Comment Re:poor training for industry jobs (Score 2) 283
One problem is that the industry today is ruled by Wall Street and has very short term outlook. We know for a fact that most industrial giants have closed their research labs or shrunk them greatly. Just for kicks, which industry will subcontract a CERN collider or a Hubble telescope? We are also seeing this in biomed. Industrial firms were in no rush to develop Ebola cures because they could not see the profit. Now the government is giving tons of money to the few promising leads trying to play catch up and we are losing lives in the process. Similarly, and more ominously, companies are not investing in new antibiotics and we are seeing major antibiotic resistant strains arise and threaten medieval-style misery. I suppose we will dump money at the problem when the first few millions die from some new pandemic caused by a relative of a previously benign bug. In short, bringing in industry to manage science is a terrible idea and there is tons of examples right here right now.

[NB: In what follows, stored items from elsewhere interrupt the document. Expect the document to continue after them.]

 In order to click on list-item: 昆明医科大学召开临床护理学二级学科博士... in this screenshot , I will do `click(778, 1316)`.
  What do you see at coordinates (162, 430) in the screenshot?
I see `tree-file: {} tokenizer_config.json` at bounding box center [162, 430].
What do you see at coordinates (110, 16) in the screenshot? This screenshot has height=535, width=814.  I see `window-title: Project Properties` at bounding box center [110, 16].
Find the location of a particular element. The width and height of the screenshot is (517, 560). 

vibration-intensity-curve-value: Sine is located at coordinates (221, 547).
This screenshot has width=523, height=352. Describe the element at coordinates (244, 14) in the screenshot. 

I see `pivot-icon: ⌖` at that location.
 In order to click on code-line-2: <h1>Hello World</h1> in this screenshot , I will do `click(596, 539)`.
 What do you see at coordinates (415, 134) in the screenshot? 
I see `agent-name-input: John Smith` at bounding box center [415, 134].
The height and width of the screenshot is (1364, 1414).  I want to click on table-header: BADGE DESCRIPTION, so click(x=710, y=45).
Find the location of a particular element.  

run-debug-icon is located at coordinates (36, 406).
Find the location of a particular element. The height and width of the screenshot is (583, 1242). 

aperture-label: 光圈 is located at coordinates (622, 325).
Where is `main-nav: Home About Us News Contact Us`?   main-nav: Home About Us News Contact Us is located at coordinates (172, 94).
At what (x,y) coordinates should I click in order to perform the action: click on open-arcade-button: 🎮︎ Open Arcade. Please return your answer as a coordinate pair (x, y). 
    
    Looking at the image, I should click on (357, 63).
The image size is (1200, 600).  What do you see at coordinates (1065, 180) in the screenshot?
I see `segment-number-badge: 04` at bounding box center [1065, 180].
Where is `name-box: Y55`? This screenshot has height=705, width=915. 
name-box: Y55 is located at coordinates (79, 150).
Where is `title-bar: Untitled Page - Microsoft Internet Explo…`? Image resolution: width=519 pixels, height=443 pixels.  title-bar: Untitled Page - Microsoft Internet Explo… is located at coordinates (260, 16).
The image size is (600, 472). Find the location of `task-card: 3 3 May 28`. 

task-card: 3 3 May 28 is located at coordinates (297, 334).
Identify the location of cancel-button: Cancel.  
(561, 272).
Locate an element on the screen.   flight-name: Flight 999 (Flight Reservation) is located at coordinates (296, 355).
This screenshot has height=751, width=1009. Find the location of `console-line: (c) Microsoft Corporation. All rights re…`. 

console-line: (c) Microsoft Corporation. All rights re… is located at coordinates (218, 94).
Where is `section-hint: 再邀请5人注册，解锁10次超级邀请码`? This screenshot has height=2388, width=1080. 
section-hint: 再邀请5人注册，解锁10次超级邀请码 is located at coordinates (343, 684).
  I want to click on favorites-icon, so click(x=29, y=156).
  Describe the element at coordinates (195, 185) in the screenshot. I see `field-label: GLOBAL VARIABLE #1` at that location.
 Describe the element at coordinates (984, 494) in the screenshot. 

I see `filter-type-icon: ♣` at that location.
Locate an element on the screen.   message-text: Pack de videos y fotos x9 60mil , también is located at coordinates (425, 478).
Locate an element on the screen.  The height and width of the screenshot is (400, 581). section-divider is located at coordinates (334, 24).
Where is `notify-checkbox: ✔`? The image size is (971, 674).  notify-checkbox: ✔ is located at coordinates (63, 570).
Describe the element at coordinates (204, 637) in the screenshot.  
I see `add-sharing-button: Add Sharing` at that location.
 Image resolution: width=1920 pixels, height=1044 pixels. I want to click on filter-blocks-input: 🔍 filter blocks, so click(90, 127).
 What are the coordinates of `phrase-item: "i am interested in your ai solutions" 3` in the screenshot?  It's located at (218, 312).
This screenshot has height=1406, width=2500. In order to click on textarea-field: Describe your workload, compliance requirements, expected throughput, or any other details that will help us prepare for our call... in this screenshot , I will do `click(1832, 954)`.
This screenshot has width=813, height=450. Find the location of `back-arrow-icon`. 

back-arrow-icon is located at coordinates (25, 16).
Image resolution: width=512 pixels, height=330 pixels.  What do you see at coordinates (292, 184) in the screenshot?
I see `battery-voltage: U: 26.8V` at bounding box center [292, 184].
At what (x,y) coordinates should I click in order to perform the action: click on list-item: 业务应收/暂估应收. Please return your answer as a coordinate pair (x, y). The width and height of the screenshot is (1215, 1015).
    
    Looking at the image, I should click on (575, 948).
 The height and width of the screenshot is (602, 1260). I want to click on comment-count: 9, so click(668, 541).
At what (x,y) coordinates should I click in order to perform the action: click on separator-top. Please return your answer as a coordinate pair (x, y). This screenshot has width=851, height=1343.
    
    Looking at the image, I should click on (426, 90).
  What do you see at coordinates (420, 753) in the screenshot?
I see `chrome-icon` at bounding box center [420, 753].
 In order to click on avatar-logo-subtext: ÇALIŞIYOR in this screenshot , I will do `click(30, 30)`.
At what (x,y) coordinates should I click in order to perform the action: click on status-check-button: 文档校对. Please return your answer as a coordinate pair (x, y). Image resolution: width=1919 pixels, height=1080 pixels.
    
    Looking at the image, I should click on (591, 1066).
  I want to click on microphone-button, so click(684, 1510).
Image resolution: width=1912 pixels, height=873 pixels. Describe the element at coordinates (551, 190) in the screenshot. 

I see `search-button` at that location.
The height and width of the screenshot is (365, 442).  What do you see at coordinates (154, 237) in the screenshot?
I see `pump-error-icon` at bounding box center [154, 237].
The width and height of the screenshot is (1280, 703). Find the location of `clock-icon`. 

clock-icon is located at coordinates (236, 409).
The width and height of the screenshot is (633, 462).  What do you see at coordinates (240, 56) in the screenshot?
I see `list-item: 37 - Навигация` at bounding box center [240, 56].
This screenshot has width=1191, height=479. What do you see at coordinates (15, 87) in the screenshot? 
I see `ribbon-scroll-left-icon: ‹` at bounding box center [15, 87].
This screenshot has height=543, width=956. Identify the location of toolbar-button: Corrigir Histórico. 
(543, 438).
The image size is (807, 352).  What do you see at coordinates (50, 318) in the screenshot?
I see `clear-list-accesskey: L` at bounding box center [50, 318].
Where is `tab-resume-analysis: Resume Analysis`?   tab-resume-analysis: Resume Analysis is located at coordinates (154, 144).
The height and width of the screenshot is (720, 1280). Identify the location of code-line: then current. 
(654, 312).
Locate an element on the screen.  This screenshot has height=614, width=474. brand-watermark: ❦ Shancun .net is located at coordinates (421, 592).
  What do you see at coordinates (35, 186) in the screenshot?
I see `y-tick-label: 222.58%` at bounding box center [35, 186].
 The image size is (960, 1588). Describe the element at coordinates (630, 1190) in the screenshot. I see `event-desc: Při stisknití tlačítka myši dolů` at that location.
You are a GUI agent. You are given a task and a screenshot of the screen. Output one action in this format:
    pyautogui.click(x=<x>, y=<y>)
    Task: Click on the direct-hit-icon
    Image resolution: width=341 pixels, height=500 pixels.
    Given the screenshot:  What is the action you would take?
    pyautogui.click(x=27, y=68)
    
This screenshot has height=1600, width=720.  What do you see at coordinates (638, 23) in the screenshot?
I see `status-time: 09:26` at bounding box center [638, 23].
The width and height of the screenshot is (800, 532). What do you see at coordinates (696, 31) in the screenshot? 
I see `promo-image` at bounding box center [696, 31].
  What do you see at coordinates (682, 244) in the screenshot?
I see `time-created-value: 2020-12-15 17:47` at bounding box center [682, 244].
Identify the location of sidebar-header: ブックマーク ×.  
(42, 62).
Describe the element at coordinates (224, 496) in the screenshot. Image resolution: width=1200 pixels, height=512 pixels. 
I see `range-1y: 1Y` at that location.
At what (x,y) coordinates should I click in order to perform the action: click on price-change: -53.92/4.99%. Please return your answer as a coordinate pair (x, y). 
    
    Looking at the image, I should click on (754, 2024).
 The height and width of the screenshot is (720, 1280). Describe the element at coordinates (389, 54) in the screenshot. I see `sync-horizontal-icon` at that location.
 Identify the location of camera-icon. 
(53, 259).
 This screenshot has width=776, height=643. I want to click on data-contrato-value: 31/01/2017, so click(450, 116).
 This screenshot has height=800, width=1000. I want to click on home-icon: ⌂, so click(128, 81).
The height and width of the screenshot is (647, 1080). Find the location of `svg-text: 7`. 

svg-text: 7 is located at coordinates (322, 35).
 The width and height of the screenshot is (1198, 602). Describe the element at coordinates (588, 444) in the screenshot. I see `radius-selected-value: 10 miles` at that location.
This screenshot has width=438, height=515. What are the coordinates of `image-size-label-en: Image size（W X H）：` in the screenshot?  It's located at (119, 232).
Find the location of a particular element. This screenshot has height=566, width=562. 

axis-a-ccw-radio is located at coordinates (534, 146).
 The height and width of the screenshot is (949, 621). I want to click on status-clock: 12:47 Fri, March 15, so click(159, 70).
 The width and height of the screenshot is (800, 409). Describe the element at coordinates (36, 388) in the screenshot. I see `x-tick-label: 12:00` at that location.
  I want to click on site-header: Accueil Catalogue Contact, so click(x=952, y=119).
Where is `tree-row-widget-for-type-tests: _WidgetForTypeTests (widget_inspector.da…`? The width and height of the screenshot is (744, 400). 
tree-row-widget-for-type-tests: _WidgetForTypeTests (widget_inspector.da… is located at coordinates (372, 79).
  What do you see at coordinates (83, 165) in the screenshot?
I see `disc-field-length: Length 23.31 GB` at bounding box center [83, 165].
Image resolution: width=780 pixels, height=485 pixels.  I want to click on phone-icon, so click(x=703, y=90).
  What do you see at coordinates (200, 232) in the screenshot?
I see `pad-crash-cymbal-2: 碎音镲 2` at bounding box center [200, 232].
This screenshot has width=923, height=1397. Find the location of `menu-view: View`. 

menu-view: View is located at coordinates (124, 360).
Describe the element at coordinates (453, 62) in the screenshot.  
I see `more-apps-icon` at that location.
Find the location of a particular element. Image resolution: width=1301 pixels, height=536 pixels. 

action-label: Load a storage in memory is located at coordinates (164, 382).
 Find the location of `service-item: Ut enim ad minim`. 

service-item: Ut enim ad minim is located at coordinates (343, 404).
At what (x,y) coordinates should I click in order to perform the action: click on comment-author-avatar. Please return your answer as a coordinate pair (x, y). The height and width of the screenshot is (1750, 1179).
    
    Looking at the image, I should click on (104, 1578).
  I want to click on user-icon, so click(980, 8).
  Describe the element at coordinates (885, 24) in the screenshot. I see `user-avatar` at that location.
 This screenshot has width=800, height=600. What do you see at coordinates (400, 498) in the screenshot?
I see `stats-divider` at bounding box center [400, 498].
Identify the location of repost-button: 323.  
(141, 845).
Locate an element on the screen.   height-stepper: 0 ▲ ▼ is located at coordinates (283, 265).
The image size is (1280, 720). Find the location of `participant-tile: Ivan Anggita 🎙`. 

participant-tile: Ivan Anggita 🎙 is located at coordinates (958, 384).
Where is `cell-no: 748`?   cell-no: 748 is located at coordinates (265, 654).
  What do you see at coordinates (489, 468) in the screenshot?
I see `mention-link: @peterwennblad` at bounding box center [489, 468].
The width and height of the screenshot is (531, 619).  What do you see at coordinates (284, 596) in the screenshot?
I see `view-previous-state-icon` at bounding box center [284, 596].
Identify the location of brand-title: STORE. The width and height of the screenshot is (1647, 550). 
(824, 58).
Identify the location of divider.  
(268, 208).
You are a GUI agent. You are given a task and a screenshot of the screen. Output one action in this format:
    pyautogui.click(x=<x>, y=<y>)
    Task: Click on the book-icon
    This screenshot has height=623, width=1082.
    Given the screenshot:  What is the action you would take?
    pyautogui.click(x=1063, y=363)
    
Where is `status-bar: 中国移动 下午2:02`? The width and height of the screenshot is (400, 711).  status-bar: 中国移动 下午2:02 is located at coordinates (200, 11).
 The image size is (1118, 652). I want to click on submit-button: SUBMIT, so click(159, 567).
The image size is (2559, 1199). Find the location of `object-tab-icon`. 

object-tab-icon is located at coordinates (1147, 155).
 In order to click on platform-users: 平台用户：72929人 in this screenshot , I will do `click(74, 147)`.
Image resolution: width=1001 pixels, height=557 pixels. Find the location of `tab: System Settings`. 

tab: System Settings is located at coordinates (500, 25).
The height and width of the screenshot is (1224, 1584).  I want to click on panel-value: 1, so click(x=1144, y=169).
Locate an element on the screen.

National labs could certainly be diversified in their mission to facilitate transition of academic minds into industry. The problem is... where are those industry jobs?
Putting everyone on GSA scale is a great and overdue idea. You will have to boost grant funding to prevent existing research projects from grinding to a halt but after that boost you could maintain that level steady. NIH already has some salary guidelines but they do need to be boosted.
In any event, the real problem is the lack of funding and hence jobs, whether in the industry or in academia. Personally, I feel that the solution is to acknowledge that we have too many graduates at every level and to then dramatically increase academic standards so that only very few could get a PhD and this degree would be seen (as it once was) as a major accomplishment that truly sets one apart from their peers. I think that if we simply produced ten times less PhDs then we would have none of the issues with postdoc glut. In hard sciences, we should eliminate Master's degrees because right now you get it if you are a failure and cannot get a PhD. The degree might have its uses in Engineering though. We need to cut the number of bachelor degrees until salaries for tech work start to go up. We also need to reorient scientific labs to employ technicians, rather than students or postdocs. That way labor will get a market price and will not be tied to a degree. Bachelor students will once again know that there is an industry job waiting if they can get a degree. PhD students will then be apprentices who will know up front that they aim for academic freedom but their odds are like the odds of winning the Olympics. And if PhD students fail to get a degree then they will still have a bachelor to fall back on.
Most importantly, we need to dramatically increase salaries for middle and high school teachers of science and math and simultaneously increase hiring prerequisites. This is where we need to channel the current glut. The brightest people on the sidelines need to be channeled into getting our society as a whole up to speed.